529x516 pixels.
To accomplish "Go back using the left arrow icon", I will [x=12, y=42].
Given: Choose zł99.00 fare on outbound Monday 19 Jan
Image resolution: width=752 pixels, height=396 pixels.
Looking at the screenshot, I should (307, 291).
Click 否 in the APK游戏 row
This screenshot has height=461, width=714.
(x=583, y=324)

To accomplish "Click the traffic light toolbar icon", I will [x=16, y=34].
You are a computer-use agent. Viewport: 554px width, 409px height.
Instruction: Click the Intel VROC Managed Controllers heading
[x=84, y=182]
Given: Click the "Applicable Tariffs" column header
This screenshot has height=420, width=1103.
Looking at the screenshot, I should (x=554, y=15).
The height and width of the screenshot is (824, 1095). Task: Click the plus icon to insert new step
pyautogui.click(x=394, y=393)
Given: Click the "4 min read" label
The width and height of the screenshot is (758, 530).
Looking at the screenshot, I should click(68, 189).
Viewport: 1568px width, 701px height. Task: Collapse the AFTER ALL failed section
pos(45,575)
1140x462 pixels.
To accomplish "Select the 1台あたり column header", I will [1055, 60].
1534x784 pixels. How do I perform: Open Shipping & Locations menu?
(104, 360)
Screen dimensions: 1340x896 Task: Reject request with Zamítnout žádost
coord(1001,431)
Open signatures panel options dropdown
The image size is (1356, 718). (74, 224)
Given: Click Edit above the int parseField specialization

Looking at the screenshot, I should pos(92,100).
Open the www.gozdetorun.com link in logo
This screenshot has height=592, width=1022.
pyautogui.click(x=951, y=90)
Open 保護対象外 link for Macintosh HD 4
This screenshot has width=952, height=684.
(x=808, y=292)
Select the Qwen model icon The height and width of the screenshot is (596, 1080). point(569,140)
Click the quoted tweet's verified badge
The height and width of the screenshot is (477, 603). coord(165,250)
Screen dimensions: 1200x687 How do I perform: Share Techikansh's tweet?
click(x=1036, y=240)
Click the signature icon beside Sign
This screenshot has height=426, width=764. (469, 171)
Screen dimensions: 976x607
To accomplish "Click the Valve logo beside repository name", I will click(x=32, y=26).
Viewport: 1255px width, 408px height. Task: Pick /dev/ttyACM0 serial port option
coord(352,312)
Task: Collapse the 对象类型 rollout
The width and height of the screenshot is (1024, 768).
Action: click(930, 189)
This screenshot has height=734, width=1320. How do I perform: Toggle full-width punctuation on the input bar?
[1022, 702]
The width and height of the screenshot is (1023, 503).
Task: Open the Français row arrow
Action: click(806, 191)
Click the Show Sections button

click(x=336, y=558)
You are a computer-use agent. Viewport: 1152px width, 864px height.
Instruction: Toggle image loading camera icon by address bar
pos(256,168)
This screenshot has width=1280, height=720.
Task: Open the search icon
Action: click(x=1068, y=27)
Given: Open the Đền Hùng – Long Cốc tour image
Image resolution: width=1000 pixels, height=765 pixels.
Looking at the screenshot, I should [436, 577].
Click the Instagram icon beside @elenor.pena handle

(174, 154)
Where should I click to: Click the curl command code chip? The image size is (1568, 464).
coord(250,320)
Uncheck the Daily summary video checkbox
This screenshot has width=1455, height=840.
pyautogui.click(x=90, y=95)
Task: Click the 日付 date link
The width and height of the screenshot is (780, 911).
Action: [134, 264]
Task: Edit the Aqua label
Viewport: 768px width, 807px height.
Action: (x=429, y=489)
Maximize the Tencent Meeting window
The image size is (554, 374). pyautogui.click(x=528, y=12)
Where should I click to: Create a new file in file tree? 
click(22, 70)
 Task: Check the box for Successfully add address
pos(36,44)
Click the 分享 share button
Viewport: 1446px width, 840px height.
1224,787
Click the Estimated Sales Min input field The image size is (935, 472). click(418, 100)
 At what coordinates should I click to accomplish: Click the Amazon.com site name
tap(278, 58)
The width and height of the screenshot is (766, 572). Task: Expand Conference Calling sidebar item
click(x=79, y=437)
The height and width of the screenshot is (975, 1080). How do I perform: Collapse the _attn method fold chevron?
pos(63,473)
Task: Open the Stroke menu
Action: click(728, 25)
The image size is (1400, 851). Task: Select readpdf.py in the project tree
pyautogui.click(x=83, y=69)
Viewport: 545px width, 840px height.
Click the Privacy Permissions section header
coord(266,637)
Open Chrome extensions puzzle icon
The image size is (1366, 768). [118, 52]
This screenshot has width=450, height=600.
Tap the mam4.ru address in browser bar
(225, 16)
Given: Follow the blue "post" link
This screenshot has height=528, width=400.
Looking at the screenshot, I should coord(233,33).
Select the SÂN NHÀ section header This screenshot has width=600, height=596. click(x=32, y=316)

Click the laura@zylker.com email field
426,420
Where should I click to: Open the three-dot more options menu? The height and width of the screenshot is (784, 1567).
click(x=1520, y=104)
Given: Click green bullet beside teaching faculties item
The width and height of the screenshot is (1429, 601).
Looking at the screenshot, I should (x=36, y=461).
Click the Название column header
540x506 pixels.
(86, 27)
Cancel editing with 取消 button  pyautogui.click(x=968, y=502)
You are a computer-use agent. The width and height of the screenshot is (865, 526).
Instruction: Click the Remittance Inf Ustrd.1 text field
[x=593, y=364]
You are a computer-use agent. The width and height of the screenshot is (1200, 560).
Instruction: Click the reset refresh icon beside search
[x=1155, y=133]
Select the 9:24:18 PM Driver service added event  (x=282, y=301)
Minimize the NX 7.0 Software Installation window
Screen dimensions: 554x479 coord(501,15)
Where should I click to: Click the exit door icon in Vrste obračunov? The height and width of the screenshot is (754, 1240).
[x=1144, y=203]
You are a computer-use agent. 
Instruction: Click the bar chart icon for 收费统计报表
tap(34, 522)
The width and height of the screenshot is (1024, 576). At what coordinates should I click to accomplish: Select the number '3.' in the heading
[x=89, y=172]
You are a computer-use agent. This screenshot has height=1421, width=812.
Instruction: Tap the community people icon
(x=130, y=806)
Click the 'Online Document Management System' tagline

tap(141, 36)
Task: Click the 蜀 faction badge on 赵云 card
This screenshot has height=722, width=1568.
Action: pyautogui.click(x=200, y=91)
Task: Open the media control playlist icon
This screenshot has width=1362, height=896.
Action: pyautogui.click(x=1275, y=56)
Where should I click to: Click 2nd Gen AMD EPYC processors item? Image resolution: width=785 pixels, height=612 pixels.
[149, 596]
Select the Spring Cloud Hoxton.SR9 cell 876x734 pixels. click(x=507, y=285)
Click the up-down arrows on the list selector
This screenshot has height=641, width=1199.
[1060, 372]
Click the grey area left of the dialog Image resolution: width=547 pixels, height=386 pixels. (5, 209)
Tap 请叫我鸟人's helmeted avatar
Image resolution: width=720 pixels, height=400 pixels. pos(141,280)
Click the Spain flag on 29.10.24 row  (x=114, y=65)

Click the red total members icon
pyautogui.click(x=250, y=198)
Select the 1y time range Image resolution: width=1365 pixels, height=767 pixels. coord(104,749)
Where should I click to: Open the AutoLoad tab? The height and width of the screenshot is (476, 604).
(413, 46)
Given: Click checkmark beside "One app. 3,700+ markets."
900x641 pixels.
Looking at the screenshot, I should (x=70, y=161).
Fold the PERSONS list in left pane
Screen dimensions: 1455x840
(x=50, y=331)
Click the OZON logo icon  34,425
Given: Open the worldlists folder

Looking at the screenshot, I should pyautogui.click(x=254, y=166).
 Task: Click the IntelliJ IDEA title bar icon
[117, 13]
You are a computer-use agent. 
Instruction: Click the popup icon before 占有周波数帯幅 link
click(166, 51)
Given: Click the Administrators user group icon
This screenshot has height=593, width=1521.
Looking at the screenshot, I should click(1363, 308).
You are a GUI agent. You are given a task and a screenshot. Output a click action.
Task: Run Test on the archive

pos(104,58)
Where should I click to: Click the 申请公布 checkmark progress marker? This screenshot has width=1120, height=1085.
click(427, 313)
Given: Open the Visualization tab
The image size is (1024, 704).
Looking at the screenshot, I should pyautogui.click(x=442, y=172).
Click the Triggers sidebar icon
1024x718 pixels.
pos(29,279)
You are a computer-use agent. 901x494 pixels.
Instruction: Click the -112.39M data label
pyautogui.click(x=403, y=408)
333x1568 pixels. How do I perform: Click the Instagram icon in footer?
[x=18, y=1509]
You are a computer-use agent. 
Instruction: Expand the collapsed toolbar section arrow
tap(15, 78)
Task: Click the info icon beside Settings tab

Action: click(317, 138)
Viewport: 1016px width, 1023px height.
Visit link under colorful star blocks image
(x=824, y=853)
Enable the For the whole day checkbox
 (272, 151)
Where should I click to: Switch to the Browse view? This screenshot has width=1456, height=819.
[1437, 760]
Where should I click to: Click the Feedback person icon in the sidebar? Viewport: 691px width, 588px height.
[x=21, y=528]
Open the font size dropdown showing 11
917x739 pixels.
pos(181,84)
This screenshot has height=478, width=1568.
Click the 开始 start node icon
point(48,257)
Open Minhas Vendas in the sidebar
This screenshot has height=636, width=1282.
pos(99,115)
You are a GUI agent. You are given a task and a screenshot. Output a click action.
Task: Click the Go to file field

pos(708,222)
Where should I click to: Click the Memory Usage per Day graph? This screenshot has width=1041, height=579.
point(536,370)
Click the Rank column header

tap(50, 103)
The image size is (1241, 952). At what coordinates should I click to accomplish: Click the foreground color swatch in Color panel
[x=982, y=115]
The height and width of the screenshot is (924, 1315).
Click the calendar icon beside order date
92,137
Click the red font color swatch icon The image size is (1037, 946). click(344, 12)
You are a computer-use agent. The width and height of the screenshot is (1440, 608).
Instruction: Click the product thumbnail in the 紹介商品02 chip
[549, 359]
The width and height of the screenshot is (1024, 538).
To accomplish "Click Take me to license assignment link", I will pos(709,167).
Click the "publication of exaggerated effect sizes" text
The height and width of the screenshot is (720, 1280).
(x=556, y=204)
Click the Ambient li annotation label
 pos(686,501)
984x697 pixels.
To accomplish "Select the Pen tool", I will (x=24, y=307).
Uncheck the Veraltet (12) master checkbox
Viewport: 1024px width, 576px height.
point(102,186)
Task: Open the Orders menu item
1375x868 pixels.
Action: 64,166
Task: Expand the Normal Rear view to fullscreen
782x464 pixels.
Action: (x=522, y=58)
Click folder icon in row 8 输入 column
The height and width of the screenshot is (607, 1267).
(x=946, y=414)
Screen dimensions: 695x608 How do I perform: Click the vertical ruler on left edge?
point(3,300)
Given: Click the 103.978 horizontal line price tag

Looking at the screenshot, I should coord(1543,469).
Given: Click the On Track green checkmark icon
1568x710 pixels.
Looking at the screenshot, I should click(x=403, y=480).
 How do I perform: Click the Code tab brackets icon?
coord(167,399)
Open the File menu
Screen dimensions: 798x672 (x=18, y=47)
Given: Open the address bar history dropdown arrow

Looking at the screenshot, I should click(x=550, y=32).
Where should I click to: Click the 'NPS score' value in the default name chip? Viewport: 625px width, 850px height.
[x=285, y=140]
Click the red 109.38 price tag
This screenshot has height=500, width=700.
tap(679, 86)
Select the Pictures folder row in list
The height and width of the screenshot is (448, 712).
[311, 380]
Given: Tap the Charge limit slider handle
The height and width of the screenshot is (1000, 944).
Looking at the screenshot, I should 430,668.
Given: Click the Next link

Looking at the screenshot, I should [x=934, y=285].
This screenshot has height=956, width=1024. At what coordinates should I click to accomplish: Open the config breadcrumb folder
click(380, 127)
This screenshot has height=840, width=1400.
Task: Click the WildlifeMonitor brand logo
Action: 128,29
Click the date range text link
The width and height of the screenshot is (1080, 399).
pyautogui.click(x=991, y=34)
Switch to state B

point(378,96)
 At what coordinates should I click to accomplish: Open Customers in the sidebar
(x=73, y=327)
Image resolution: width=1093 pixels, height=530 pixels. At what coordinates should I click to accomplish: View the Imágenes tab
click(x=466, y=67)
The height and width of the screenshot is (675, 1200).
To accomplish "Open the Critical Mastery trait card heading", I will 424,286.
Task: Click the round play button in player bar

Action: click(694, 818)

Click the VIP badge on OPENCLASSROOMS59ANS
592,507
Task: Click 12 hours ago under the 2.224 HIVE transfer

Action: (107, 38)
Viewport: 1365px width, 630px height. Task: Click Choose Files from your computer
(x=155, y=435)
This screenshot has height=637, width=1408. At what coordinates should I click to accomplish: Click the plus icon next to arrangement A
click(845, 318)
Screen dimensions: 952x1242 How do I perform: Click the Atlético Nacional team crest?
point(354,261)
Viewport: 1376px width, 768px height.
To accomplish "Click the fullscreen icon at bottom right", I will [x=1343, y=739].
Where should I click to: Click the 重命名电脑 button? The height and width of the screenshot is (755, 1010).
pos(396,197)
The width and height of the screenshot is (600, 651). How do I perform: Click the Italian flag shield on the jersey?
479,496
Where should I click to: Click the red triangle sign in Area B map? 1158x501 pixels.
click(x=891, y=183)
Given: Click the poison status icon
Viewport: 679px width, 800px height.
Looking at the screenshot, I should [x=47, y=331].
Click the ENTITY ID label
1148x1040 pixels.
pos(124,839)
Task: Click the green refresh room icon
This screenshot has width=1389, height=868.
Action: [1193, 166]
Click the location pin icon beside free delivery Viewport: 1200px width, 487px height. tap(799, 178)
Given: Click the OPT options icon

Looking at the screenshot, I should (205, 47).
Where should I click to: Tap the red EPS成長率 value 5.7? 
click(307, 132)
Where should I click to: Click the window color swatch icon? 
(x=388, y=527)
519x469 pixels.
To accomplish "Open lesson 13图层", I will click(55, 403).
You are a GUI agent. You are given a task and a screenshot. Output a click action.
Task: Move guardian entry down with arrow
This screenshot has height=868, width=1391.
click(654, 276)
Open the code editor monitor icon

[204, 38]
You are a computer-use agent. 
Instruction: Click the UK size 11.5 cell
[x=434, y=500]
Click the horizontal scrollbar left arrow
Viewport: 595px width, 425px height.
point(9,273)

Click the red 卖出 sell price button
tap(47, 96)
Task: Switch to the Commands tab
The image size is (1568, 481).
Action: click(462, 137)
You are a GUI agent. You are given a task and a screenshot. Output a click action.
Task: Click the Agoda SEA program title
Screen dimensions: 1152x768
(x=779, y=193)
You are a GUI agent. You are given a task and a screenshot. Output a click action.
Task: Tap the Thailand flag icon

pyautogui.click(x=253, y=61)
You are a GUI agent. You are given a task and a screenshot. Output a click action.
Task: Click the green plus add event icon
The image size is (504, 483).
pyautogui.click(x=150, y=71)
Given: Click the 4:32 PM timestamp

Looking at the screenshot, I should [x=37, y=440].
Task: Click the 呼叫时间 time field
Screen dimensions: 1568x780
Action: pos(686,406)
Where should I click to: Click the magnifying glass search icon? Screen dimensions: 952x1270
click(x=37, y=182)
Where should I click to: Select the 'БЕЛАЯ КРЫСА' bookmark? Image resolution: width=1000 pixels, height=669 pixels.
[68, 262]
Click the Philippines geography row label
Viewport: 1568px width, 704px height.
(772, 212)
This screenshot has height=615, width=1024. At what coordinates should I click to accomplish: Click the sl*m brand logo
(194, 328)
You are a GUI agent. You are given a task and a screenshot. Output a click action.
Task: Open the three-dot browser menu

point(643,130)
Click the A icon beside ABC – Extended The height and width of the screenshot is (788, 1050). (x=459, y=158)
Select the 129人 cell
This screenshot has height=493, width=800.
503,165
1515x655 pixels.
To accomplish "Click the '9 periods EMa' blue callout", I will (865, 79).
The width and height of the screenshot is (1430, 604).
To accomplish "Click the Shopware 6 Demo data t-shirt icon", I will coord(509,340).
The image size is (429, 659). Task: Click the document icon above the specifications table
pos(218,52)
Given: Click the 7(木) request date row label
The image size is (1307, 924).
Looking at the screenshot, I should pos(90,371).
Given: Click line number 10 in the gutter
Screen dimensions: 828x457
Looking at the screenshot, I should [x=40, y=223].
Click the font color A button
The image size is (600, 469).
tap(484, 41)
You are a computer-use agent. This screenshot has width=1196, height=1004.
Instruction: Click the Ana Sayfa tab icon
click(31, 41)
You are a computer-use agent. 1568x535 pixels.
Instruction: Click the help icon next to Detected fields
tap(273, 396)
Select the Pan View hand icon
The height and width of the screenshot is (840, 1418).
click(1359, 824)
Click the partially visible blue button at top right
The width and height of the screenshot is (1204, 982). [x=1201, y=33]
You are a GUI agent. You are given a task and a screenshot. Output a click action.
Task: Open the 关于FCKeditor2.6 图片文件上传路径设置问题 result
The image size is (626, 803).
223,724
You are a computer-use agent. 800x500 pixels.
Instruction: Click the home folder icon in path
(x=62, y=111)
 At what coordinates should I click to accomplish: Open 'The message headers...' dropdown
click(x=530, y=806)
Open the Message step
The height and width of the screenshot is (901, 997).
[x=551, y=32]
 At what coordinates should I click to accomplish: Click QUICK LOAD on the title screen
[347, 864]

------------

Exercise description. Return each line of the data where the word "Uncheck" appears.

Response box.
Uncheck the Daily summary video checkbox
Uncheck the Veraltet (12) master checkbox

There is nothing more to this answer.